Saved entries:
::::::::::
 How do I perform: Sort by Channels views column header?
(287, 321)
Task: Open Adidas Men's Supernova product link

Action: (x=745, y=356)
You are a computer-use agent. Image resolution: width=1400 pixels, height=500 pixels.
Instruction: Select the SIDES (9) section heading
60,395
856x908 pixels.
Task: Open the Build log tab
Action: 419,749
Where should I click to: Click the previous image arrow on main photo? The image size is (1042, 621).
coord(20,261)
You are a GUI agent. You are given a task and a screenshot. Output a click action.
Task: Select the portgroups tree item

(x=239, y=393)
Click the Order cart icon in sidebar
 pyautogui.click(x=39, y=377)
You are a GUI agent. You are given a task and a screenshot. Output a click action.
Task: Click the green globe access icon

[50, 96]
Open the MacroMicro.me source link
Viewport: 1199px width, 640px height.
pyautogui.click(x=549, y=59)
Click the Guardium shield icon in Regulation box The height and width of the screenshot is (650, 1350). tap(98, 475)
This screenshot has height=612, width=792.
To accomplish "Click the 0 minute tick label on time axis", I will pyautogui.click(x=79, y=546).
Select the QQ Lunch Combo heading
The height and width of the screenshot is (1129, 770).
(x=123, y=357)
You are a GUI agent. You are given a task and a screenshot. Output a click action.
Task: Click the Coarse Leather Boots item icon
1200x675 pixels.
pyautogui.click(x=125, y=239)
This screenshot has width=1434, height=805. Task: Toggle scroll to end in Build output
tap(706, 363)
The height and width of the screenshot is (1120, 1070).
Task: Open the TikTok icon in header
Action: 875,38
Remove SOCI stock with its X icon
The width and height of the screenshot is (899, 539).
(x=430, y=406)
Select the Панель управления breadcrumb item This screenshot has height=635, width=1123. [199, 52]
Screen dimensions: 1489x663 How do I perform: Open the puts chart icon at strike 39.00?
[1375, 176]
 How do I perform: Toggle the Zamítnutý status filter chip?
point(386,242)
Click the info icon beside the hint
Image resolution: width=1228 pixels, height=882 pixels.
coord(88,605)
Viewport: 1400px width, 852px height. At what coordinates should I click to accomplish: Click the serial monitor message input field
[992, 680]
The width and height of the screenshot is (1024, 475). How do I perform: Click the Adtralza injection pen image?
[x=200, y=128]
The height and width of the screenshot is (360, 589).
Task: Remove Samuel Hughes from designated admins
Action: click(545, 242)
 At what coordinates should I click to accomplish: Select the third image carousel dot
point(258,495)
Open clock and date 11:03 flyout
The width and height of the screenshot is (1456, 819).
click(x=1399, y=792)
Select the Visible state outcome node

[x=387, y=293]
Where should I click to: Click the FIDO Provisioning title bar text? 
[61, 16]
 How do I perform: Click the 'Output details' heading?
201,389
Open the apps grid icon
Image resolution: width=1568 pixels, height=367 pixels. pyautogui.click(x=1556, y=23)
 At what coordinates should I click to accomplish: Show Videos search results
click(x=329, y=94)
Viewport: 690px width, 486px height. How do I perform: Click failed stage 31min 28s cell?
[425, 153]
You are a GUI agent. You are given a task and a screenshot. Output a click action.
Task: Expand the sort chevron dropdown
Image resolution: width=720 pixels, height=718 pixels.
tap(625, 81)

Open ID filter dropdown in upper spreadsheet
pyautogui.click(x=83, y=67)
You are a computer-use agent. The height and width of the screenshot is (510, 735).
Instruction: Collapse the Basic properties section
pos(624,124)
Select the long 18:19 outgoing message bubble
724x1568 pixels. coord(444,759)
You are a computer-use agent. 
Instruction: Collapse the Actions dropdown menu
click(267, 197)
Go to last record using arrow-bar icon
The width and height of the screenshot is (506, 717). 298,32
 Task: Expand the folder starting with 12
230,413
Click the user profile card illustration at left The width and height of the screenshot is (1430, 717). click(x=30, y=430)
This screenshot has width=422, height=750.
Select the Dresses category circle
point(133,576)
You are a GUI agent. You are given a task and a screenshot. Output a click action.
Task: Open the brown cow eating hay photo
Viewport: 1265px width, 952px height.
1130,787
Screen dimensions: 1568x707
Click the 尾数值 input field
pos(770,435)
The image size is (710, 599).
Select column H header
::::::::::
Word for word, restate the lines from the one holding "Task: Open the brown cow eating hay photo" to the last line of the records.

RESPONSE:
Task: Open the brown cow eating hay photo
Viewport: 1265px width, 952px height.
1130,787
Screen dimensions: 1568x707
Click the 尾数值 input field
pos(770,435)
The image size is (710, 599).
Select column H header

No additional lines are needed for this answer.